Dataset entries
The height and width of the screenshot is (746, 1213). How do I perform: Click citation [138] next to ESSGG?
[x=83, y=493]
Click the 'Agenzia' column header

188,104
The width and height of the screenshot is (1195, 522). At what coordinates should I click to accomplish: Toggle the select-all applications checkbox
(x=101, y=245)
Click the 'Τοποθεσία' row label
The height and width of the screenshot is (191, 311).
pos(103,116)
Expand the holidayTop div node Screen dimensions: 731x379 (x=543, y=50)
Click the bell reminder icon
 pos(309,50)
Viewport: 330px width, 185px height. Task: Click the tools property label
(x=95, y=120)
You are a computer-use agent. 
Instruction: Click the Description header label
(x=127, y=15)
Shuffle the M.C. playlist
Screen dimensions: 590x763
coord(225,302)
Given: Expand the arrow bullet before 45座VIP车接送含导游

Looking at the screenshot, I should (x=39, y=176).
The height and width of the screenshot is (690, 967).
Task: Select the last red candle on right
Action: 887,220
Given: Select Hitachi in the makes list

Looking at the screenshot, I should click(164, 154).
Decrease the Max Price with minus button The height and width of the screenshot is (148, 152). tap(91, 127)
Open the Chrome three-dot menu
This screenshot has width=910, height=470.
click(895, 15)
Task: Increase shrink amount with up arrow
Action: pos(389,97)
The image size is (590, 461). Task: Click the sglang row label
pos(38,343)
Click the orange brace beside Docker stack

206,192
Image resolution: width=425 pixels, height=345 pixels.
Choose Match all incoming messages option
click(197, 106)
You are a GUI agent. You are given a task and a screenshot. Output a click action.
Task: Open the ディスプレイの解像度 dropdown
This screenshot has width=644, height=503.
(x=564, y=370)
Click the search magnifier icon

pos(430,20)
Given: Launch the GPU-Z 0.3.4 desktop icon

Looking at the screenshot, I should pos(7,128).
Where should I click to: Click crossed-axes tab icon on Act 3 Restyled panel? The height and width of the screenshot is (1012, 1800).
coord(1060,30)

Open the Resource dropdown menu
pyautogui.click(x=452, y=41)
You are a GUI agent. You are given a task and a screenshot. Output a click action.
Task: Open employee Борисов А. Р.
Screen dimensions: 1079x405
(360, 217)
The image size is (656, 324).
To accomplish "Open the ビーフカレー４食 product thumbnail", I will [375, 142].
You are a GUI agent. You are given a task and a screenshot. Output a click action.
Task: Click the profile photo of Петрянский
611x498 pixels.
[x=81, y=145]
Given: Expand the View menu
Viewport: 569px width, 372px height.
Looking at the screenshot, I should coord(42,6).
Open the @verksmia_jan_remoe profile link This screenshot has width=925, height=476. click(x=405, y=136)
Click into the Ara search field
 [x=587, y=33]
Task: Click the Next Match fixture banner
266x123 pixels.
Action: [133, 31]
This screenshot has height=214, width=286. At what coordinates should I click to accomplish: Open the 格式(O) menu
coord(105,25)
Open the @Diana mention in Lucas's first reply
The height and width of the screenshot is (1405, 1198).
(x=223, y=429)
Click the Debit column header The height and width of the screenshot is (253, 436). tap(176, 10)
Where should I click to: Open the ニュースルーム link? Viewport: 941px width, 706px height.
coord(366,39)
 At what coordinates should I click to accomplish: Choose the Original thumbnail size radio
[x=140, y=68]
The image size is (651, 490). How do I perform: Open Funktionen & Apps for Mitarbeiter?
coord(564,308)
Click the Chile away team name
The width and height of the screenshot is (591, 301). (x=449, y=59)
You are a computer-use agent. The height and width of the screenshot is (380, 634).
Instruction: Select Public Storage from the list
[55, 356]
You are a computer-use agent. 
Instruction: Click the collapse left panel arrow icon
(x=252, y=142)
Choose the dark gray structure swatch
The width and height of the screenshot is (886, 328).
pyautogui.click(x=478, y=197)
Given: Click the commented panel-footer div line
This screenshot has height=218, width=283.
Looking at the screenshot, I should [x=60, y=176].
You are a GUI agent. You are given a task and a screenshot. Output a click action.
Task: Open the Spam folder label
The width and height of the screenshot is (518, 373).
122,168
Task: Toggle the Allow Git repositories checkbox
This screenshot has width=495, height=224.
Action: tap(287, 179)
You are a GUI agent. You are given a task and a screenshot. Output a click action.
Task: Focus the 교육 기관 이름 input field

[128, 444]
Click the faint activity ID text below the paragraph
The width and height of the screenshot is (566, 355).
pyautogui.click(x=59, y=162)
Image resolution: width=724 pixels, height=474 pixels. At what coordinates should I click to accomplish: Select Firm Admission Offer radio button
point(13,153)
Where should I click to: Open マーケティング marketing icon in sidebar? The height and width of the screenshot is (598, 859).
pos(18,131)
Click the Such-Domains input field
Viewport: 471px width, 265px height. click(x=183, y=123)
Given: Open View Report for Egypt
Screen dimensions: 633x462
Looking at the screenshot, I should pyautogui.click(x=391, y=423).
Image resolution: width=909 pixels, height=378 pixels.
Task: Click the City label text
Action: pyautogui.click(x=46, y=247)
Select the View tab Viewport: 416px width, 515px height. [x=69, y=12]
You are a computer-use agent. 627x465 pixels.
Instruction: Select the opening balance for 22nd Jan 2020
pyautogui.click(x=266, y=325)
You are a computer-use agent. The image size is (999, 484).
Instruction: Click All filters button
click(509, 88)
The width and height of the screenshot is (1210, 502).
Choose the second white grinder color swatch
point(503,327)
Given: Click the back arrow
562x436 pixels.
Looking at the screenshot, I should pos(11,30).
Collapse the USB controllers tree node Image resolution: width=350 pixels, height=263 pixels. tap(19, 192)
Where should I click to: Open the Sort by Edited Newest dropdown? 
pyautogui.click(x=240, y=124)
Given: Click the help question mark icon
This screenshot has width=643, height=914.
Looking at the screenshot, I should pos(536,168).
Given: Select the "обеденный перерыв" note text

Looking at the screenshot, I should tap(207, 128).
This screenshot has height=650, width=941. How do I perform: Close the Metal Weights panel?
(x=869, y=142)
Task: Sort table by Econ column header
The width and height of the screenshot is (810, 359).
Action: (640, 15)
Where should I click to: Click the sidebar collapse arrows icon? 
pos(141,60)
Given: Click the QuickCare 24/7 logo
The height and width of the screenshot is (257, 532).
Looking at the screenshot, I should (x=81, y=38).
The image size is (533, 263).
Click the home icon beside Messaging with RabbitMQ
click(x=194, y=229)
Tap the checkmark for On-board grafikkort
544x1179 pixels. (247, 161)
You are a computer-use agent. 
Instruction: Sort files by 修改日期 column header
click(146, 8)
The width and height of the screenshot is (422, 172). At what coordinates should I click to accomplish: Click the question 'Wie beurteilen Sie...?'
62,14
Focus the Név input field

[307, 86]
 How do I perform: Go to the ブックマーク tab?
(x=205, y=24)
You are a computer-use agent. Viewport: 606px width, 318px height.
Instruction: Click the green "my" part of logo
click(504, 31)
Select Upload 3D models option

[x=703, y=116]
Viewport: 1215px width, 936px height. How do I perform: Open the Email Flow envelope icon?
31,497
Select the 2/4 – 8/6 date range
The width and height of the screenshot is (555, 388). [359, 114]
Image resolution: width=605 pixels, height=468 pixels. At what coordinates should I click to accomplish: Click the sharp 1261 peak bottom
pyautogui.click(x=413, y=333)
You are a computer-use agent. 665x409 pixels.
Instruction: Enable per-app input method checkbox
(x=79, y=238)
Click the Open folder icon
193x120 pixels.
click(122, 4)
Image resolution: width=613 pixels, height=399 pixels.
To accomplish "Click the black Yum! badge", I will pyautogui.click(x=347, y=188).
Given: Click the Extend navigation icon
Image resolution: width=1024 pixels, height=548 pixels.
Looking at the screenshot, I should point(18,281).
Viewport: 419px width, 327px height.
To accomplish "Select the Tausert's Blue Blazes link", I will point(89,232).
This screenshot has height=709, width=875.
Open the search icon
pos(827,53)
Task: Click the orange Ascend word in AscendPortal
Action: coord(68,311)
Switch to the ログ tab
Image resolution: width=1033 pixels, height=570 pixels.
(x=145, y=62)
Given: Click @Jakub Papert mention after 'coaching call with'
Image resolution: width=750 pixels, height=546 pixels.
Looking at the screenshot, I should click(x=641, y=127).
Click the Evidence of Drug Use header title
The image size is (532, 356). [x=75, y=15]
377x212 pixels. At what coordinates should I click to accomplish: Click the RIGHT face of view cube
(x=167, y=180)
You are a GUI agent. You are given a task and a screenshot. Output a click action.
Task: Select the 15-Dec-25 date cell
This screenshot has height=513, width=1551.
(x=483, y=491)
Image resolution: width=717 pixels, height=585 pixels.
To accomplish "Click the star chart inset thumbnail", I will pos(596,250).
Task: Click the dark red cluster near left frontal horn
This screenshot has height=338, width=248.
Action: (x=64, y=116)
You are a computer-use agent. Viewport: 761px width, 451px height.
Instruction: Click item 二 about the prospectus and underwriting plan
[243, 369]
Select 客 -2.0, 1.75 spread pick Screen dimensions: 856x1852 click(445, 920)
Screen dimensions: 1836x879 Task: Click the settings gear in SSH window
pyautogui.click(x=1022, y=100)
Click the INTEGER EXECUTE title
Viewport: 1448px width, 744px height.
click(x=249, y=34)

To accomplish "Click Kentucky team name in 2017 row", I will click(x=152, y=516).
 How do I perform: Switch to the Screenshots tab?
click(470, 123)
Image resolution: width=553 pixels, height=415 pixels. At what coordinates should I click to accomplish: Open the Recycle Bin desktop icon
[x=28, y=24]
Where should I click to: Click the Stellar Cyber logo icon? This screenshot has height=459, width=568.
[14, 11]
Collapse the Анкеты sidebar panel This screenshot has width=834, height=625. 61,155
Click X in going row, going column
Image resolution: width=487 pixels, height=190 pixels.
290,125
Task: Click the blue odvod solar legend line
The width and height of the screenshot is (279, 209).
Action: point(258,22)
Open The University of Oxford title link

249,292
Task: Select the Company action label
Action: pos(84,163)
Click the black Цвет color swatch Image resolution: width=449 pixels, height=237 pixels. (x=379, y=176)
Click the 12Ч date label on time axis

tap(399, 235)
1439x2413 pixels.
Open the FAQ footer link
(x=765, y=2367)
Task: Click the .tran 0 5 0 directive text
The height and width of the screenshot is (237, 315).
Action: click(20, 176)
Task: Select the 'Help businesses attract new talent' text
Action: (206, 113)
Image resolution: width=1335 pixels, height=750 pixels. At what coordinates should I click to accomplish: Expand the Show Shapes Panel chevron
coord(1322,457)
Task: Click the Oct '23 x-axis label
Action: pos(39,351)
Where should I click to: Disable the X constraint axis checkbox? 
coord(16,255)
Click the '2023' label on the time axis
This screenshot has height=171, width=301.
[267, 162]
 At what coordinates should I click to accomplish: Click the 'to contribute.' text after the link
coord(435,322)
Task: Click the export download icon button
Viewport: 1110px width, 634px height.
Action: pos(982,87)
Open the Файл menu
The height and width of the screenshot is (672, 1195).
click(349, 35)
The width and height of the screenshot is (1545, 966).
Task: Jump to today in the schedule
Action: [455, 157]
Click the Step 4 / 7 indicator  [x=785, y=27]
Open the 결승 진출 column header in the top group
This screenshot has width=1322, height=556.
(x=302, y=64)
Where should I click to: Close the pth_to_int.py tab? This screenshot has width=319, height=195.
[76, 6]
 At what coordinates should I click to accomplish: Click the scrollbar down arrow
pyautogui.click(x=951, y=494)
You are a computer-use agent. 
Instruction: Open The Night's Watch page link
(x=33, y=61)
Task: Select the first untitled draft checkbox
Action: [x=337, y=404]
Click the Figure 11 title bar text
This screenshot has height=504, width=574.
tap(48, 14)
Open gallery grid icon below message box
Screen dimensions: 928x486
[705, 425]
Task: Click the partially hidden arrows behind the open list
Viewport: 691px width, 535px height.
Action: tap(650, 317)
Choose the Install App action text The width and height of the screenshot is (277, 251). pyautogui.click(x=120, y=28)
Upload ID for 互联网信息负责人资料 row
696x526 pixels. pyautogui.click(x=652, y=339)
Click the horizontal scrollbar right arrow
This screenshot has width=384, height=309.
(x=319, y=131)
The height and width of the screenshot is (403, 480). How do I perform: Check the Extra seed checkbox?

Task goal
If a line in the records contains "node", report it.

Answer space
Expand the holidayTop div node Screen dimensions: 731x379 (x=543, y=50)
Collapse the USB controllers tree node Image resolution: width=350 pixels, height=263 pixels. tap(19, 192)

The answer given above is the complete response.